Raw data Start Marker

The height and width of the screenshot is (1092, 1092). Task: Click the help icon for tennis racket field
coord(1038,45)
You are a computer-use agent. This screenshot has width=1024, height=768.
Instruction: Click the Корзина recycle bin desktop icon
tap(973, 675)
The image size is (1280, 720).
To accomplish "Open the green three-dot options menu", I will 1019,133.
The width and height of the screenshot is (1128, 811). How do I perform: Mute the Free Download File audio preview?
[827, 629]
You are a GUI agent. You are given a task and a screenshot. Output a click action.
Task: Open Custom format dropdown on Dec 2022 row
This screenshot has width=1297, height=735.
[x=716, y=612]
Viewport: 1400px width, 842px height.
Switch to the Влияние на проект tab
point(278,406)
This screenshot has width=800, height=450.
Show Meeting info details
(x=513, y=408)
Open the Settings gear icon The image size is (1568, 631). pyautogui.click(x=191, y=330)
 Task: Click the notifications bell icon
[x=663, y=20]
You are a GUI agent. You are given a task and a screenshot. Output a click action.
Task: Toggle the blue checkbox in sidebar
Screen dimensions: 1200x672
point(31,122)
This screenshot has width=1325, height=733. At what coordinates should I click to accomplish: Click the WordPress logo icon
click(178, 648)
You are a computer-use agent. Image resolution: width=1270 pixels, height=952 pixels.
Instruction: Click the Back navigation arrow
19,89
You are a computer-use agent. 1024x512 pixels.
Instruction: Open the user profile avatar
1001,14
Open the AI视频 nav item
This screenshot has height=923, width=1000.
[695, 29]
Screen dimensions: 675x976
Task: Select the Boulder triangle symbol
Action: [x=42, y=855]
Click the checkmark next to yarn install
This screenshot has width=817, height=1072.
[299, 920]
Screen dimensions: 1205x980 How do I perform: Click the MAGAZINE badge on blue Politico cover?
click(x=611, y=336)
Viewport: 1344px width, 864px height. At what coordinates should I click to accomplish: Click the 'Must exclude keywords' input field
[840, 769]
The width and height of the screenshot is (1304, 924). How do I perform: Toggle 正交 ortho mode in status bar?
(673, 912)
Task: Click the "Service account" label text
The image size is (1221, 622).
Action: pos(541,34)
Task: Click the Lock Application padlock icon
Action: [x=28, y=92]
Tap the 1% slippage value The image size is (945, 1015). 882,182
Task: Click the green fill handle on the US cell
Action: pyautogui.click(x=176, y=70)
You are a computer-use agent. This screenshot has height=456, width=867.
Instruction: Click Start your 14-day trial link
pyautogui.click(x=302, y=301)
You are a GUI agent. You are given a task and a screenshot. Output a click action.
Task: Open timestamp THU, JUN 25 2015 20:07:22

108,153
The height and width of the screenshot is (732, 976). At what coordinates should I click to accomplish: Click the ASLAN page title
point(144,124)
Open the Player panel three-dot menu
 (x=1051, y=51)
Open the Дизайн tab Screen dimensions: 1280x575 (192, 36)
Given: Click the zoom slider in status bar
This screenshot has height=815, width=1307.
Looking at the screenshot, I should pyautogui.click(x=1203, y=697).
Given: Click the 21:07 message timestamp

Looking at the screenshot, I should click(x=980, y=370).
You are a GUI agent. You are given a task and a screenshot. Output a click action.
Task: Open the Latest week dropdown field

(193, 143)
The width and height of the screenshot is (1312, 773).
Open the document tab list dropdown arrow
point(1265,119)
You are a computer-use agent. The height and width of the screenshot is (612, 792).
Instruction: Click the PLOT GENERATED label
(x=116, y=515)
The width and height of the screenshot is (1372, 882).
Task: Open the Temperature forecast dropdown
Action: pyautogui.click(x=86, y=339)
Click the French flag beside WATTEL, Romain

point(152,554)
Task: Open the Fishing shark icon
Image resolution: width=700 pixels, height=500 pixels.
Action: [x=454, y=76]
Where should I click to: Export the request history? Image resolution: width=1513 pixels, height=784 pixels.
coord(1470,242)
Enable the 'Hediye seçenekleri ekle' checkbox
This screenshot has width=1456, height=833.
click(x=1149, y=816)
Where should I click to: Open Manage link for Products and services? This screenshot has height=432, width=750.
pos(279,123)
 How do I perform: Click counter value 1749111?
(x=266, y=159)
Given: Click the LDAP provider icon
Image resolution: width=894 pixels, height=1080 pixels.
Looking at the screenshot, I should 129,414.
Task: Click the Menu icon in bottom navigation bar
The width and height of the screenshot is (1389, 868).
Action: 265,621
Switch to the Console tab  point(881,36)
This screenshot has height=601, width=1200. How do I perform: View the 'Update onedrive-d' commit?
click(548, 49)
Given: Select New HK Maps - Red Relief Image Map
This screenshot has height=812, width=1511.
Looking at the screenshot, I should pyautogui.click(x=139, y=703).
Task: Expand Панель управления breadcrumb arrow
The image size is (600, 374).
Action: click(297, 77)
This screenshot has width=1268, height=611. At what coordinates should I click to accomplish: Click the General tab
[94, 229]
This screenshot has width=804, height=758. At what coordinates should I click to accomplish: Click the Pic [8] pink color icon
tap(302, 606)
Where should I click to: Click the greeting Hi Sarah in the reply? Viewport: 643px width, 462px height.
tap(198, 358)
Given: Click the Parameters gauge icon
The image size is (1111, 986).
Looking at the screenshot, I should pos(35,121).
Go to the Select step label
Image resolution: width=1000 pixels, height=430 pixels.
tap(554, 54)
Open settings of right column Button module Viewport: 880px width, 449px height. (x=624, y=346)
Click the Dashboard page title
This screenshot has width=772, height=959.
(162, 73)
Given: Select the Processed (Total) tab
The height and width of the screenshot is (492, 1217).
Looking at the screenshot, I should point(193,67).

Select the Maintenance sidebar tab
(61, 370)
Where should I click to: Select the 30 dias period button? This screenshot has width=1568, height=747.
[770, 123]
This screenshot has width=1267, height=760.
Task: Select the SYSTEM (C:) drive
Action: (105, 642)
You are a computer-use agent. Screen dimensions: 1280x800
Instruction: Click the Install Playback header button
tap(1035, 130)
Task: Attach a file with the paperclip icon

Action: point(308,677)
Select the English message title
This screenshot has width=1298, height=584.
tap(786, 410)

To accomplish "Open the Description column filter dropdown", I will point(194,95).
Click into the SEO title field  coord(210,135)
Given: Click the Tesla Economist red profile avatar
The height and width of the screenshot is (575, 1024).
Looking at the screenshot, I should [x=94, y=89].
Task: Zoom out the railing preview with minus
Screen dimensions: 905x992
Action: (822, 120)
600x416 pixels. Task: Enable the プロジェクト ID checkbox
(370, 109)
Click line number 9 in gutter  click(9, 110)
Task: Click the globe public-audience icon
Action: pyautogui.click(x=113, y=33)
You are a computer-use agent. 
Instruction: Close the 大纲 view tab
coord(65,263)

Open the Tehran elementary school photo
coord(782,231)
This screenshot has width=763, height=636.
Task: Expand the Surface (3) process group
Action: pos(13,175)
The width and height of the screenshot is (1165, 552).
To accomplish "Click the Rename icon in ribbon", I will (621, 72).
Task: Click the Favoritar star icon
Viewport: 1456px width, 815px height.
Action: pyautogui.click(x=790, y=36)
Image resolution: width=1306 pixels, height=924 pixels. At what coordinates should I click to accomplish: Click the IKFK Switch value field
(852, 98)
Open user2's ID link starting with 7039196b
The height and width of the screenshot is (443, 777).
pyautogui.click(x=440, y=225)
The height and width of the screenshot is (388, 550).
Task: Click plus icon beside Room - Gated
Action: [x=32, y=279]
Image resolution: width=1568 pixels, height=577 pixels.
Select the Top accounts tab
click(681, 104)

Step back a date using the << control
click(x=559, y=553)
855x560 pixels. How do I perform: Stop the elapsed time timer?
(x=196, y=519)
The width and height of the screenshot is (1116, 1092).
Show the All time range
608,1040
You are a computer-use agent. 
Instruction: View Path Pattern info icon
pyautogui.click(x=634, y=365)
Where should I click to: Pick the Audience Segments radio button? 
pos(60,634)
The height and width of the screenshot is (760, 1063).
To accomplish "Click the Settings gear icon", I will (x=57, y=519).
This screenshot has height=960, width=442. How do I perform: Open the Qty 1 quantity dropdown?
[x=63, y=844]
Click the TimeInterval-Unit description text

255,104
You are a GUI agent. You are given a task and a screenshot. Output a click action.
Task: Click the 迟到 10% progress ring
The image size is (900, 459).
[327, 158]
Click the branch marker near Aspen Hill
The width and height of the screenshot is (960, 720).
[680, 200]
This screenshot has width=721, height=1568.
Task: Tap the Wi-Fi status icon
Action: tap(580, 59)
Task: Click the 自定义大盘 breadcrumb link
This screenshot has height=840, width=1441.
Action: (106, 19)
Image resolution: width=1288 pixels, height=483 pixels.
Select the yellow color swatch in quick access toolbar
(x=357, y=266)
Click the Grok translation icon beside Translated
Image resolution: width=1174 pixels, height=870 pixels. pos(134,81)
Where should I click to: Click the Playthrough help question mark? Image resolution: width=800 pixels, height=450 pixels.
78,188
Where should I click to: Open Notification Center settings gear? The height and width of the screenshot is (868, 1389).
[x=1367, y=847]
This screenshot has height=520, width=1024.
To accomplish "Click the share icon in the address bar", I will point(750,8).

Raw data End Marker

Each line that holds the word "breadcrumb" should be extracted from the records.

Solution:
Task: Expand Панель управления breadcrumb arrow
Task: Click the 自定义大盘 breadcrumb link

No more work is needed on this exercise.